- Exercise instructions
Swap "Assets" for "Inventory" in the stretch of the listing from the line containing "The image size is (653, 446)." through the line containing "Action: pos(144,101)", leaving everything else unchanged. Give only those lines.

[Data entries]
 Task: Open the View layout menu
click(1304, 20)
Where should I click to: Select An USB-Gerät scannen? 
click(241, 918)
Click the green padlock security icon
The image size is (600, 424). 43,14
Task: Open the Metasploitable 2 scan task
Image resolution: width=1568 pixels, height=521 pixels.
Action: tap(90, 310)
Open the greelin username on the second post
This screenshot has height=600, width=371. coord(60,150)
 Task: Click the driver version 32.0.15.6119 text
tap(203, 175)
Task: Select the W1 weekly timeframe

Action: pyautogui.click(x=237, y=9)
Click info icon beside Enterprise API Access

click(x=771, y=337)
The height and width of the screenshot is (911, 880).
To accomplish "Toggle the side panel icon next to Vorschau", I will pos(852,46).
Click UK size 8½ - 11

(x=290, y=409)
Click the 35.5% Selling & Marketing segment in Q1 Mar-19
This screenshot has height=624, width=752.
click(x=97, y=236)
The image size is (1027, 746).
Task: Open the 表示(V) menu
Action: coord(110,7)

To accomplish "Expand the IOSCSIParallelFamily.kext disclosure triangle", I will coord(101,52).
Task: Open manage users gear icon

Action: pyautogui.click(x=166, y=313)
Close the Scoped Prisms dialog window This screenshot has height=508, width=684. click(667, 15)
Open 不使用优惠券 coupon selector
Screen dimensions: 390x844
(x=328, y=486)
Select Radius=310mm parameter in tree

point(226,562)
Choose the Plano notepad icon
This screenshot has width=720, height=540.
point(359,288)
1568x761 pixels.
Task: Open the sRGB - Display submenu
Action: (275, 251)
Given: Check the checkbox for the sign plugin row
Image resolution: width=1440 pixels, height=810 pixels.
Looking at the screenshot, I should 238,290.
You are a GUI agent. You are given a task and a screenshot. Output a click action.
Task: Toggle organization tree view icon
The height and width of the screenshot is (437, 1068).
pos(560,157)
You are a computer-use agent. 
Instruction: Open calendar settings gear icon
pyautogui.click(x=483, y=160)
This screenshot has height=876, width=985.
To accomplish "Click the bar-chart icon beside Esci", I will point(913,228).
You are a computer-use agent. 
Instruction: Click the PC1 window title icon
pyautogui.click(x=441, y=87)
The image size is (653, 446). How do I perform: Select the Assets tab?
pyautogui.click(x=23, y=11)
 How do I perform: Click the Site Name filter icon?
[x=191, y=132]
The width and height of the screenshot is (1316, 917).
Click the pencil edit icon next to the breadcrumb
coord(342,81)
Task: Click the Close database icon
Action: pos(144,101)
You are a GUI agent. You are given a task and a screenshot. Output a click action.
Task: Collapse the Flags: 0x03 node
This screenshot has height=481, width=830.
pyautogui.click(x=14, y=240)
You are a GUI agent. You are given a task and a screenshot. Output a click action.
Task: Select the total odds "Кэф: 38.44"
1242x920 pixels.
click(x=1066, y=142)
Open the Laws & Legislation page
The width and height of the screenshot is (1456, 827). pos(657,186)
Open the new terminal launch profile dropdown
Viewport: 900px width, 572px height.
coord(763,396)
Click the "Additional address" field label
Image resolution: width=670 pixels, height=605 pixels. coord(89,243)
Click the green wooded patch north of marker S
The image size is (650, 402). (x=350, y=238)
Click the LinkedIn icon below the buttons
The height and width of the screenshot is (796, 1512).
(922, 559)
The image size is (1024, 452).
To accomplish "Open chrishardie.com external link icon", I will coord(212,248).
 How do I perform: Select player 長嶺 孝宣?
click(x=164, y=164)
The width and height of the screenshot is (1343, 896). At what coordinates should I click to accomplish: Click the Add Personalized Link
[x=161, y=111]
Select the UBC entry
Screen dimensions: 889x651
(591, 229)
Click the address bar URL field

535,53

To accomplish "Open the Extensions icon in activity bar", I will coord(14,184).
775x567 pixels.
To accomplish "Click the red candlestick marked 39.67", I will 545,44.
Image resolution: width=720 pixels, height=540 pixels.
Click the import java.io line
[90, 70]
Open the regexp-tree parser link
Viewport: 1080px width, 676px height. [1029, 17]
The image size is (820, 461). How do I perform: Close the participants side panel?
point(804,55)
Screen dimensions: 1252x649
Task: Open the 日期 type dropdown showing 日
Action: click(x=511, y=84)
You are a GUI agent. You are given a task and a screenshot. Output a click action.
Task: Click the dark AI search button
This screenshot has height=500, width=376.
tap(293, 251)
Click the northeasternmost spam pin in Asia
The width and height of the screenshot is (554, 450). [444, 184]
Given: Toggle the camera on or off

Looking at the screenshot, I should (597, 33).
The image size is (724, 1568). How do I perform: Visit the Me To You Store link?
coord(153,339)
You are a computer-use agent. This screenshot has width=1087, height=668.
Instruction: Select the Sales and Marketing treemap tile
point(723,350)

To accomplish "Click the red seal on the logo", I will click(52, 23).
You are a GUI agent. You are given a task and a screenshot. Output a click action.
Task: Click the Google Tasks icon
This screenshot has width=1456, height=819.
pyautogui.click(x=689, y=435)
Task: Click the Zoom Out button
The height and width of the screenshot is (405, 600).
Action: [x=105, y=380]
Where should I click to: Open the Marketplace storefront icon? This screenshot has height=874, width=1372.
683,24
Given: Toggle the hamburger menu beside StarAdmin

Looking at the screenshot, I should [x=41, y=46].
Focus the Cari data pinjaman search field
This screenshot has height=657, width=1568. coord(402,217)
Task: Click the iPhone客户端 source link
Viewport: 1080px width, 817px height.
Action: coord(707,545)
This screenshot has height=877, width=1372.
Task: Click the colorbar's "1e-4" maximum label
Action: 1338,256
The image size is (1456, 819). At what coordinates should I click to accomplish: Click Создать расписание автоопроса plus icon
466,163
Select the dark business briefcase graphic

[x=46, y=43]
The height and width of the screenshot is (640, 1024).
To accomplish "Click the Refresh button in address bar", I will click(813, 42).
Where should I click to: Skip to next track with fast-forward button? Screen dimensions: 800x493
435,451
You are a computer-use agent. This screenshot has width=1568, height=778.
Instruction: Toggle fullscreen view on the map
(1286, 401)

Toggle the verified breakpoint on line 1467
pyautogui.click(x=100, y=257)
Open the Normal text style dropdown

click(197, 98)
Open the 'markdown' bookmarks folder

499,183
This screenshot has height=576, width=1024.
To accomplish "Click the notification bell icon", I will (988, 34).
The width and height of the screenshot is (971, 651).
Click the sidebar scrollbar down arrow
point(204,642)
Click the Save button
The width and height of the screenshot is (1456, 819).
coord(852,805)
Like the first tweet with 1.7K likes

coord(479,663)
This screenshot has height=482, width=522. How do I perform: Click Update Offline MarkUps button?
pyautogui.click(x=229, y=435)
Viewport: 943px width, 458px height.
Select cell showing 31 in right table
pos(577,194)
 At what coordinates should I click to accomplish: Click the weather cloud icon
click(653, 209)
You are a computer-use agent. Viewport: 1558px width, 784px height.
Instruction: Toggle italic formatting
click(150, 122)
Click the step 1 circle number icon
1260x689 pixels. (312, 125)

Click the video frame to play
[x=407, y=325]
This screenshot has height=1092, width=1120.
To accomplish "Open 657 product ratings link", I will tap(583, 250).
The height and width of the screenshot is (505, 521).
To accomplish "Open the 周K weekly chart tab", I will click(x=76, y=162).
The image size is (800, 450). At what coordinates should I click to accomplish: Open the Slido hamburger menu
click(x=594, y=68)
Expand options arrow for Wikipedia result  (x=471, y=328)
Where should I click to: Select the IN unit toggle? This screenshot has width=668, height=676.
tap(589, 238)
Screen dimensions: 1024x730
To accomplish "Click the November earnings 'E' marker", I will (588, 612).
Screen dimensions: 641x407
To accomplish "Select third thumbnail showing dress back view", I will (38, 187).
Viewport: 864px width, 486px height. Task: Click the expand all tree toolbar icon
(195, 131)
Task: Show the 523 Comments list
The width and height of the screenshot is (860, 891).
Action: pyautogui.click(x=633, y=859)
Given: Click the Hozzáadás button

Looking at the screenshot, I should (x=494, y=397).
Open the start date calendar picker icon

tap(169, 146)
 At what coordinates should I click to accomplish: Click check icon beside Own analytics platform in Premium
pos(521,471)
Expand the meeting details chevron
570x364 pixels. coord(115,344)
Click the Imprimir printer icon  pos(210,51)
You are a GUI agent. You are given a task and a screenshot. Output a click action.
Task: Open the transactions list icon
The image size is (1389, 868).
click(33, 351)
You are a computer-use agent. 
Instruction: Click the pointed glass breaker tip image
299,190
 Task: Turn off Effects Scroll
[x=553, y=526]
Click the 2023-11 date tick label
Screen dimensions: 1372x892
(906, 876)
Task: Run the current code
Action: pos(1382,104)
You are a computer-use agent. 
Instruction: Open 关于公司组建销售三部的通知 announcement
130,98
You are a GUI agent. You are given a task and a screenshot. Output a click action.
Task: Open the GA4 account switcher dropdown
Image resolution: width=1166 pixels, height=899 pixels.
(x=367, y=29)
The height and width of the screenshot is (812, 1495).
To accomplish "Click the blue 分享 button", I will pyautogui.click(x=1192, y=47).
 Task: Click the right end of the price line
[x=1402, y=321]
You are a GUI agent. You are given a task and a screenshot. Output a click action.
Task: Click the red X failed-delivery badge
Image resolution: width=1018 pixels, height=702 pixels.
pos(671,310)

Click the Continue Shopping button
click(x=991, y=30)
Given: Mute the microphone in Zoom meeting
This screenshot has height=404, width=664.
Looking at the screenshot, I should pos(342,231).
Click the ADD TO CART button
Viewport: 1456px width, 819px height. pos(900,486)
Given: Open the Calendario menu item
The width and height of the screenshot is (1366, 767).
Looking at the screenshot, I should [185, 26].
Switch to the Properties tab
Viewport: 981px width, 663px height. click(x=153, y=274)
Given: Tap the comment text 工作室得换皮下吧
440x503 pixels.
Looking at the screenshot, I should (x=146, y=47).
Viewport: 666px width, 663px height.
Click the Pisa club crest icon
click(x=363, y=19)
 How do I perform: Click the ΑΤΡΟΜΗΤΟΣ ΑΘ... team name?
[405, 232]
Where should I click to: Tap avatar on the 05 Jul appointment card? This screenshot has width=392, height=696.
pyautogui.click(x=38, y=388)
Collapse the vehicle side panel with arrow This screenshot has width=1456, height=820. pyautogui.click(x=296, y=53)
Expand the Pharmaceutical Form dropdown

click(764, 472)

- Completed task
The image size is (653, 446). How do I perform: Select the Inventory tab?
pyautogui.click(x=23, y=11)
 How do I perform: Click the Site Name filter icon?
[x=191, y=132]
The width and height of the screenshot is (1316, 917).
Click the pencil edit icon next to the breadcrumb
coord(342,81)
Task: Click the Close database icon
Action: pos(144,101)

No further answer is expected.